-Buenos días -le dijo Marta, la vecina con la que compartía balcón, mientras colgaba remeras, pantalones y alguna que otra prenda íntima. Otra noche sin dormir, y llegaban ya a cuatro seguidas. Como un cazador oculto entre los arbustos y la oscuridad de su departamento, le respondió con una mano levantada, aunque pareció más una reverencia al cigarrillo que llevaba enganchado entre los dedos.
-Parece que se viene la lluvia, Dios nos guarde -insistió Marta, todavía con la esperanza de que aquél ermitaño andrajoso pero misterioso le dedicase alguna palabra. "Unos días más, Mario", se dijo él, siempre hablándose a si mismo con su nombre propio. "Sólo unos días más".
Cuatro de la mañana, y sus ojos seguían escrutando las pelotitas provocadoras allá en el techo. El paladar le sabía a metal, a hierro. Se palpó, pero no había nada rojo. ¿Y si la llamaba? No, le pidieron que no lo haga, que no era recomendable. Todavía no había llegado al punto de mandar al carajo las recomendaciones amigas.
Después de haber comido y bebido lo mínimo indispensable la última semana, su cuerpo empezaba a colorearse de un amarillo enfermo que inquietaba a cualquiera que lo miraba. Marta le regalaba, algunas veces, los postres que habían sobrado del local, pero así como aparecían bajo su timbre, aparecían a la mañana siguiente en el tacho de la basura.
Quizás, pensaba, necesitaba una segunda versión de los hechos. Sí, eso necesitaba. Pero, ¿quién podría dársela? Ella, sin duda alguna.
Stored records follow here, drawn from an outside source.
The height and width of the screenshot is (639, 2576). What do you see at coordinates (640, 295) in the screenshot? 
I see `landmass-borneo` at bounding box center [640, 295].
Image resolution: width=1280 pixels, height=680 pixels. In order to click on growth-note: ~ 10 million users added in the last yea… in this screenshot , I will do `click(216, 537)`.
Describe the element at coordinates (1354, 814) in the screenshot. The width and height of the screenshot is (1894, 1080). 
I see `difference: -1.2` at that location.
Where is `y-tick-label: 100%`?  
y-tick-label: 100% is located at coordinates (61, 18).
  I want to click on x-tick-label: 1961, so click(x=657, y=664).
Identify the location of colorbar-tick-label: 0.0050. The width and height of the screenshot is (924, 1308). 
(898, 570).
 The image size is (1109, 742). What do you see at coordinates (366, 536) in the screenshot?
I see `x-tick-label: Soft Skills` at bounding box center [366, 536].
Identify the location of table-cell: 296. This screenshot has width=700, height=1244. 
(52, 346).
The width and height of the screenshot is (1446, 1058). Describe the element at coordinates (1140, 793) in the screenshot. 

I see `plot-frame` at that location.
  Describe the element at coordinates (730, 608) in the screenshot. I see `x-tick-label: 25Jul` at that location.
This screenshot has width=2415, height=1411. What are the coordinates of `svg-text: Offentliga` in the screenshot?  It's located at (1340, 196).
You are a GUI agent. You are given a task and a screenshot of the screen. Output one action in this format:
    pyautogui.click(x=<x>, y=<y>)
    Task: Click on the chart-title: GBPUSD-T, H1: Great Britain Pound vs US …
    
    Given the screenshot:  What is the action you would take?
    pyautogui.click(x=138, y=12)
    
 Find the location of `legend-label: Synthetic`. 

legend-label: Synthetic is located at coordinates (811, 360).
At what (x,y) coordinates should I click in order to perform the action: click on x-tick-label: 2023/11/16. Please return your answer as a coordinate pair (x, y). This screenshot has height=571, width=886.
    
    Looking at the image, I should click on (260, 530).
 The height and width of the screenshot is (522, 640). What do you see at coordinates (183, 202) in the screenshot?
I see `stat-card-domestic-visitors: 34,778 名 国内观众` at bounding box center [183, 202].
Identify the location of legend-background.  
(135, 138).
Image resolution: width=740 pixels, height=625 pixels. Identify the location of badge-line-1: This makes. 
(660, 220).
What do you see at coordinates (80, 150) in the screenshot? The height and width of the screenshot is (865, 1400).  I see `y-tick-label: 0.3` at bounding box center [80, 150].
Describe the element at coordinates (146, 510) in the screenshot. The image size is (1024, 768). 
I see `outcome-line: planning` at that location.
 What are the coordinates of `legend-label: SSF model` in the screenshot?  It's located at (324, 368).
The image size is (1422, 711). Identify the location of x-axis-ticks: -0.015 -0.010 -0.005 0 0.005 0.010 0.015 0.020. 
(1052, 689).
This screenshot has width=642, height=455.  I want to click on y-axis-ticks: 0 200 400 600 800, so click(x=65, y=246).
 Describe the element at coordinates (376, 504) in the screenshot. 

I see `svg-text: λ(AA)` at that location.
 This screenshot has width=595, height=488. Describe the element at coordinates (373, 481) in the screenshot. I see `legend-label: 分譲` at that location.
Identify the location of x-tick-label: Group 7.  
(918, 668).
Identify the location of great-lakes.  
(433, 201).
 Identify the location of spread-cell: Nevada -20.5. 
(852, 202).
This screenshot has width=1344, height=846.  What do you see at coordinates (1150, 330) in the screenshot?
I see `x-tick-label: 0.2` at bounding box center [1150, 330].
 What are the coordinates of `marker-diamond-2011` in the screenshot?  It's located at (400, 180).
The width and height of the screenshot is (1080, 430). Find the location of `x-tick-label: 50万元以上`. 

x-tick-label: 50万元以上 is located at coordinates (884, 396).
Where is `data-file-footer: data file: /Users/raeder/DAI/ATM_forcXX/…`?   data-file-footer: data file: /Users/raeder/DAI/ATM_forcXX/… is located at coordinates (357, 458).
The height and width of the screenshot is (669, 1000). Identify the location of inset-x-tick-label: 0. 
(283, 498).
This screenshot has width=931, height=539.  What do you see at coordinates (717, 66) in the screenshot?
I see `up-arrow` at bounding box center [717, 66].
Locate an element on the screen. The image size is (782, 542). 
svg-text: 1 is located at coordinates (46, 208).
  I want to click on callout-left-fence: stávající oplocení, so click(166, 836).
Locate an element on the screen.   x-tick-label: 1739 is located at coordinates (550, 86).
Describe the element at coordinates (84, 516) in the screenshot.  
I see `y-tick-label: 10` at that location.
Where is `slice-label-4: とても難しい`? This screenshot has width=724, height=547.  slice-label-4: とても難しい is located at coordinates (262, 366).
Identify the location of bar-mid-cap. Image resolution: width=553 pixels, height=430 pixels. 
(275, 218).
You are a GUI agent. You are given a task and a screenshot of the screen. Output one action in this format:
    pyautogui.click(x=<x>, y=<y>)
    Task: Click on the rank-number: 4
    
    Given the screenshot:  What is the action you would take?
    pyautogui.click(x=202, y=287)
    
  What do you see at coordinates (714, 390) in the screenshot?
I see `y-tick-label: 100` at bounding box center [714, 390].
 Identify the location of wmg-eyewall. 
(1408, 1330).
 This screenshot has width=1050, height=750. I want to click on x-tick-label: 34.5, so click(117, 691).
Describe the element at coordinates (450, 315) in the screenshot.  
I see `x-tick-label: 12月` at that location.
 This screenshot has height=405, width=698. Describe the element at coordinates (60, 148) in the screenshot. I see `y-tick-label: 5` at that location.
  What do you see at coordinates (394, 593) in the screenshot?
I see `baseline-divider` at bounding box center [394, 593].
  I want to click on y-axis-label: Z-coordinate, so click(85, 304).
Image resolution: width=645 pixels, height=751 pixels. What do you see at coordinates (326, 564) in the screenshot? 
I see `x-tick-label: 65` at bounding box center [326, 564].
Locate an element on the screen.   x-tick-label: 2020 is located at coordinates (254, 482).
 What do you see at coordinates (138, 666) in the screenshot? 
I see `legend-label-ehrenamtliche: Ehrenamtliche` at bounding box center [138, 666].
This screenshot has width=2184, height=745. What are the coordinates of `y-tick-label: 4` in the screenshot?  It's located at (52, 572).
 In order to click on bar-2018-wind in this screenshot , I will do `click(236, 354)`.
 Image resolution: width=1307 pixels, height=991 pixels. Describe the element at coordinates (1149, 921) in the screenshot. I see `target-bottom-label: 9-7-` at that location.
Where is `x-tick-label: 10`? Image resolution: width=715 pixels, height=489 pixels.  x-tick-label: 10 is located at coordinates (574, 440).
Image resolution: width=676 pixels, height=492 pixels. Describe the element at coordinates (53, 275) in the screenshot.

En el living, las hojas de distintos periódicos se mezclaban sin orden lógico; parecía el día después o la resaca de un trabajo de investigación sobre los medios gráficos de la ciudad.
Una noche, mientras debatía si se trepaba o no a la pared como un gato negro para pinchar las burbujas del techo, sonó el teléfono. "Hola", dijo él, con el corazón a los tumbos. Solo se escuchaba una respiración agitada del otro lado, nada más. Quería decir muchas cosas, pero, por alguna razón, se limitaba a escuchar, como si ese respirar fuese música de cuna para un bebé. Sabía que, si hacía algún ruido, el hechizo se rompería.
-Fui yo. Fui yo -escuchó al fin, del otro lado, seguido de un sollozo, que era el desenlace dramático de esa agitación anterior. Sus ojos se secaron, y su boca permaneció a medio abrir, congelada. Dejó caer el tubo del teléfono, y se acostó. "Mañana llamo al pintor", se dijo, antes de cerrar los ojos.